Olfactory bulb microglia activation mediates neuronal pyroptosis in ozone-exposed mice with olfactory and cognitive dysfunction.

In recent years, there has been a notable increase in the concentration of air pollutants in the troposphere, especially ozone. However, limited research has gone beyond examining histopathological alterations in the olfactory bulb (OB) to explore the effects of ozone exposure on olfactory and cognitive functions. In our study, we exposed nine-month-old C57BL/6 mice to ozone at a concentration of 1.0 ppm for 13 weeks to examine the effects of ozone on the OB. The results indicated that ozone exposure induces olfactory and cognitive impairments in the mice. Subsequently, microglia in the OB are activated, leading to neuroinflammation. Ozone-induced downregulation of PSD95 and Synaptophysin, which was accompanied by a decrease in dendritic length and spine density.
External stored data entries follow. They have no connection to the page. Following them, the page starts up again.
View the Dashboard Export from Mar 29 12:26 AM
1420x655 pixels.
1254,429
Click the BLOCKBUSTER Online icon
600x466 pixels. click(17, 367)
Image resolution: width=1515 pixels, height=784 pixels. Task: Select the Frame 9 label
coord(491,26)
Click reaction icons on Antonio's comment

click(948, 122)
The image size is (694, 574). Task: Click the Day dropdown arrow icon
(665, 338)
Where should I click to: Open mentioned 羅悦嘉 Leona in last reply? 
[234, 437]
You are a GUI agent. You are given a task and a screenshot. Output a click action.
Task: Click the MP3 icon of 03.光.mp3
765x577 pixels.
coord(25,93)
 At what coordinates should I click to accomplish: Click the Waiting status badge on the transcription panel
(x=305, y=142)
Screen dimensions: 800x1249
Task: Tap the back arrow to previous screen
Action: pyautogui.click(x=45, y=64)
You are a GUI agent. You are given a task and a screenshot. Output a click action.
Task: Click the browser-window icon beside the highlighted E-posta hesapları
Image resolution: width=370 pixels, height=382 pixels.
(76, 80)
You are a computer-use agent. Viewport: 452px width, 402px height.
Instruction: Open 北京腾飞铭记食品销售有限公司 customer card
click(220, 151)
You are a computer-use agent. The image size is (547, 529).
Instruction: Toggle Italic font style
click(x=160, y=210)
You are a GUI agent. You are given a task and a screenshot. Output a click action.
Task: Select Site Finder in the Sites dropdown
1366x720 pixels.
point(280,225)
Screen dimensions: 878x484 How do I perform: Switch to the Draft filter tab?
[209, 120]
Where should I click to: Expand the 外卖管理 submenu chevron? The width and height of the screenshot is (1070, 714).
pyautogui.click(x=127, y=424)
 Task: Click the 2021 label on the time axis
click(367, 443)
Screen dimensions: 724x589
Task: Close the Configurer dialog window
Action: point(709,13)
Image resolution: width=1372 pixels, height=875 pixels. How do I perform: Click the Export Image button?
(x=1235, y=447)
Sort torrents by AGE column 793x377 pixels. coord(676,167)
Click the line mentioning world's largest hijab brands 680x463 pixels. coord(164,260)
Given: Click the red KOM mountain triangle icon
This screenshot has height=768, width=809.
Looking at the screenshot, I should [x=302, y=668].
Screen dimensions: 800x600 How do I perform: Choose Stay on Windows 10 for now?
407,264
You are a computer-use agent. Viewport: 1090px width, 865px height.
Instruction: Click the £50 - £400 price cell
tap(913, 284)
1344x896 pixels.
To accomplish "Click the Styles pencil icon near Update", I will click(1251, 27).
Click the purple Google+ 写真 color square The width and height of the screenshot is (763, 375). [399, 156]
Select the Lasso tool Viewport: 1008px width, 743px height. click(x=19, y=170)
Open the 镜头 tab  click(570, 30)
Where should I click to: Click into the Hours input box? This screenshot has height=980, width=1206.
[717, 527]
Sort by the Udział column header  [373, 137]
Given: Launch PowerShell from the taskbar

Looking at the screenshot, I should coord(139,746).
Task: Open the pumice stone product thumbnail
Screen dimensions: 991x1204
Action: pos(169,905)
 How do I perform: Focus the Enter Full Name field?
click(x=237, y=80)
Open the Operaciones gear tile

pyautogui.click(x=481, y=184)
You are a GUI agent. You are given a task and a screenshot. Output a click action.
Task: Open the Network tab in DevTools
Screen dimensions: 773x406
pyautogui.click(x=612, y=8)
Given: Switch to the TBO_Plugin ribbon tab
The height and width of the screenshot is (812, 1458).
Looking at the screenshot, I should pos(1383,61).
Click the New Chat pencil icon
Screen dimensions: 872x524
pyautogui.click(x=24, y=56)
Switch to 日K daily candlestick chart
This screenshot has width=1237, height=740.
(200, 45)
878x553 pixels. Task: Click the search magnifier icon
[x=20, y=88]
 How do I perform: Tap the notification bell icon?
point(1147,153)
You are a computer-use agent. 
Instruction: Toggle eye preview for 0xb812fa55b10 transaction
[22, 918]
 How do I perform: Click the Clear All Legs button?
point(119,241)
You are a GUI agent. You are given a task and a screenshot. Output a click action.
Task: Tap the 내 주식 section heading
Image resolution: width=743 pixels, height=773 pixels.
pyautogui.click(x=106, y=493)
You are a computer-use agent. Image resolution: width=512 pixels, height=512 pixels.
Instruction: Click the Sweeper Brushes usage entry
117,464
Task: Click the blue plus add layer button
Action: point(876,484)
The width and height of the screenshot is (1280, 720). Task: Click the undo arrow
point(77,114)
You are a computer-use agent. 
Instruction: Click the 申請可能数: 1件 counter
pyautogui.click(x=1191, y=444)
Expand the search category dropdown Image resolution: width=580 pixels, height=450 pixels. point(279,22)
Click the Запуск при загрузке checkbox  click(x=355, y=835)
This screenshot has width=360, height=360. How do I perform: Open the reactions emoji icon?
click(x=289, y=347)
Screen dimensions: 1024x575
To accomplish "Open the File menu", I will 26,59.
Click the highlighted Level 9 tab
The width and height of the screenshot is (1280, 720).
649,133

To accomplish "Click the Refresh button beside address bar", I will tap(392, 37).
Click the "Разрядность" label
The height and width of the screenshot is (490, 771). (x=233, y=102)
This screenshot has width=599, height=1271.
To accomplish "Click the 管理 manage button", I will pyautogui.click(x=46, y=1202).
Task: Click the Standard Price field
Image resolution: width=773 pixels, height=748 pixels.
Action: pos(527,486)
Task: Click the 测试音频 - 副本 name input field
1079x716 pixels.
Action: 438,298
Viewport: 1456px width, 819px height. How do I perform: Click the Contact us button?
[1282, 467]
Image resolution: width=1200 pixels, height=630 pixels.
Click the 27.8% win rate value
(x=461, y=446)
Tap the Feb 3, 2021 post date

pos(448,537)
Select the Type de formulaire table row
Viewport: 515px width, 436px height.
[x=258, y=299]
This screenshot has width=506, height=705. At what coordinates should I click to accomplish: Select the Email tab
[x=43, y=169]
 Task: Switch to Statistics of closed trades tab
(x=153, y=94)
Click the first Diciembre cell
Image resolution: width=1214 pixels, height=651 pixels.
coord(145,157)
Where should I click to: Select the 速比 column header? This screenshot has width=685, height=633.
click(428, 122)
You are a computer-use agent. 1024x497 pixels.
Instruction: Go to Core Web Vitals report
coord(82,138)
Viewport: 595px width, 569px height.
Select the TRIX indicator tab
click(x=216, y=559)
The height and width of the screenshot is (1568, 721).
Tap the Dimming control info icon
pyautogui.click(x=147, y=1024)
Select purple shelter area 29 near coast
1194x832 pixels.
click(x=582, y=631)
Simultaneously, increasing in the co-labeling of C1q, Iba1, and PSD95 after ozone exposure indicated that C1q-mediated synaptic phagocytosis by microglia might play a role in synaptic damage. Furthermore, the co-labeling of GSDMD-N and NEUN results suggests that ozone exposure triggers pyroptosis in neurons. Additionally, minocycline administration can alleviate ozone-induced olfactory and cognitive impairments by suppressing microglial activation. This study illustrates that prolonged ozone exposure leads to microglial activation in the OB, causing synaptic damage, neuronal pyroptosis, and subsequent deficits in olfactory and cognitive functions.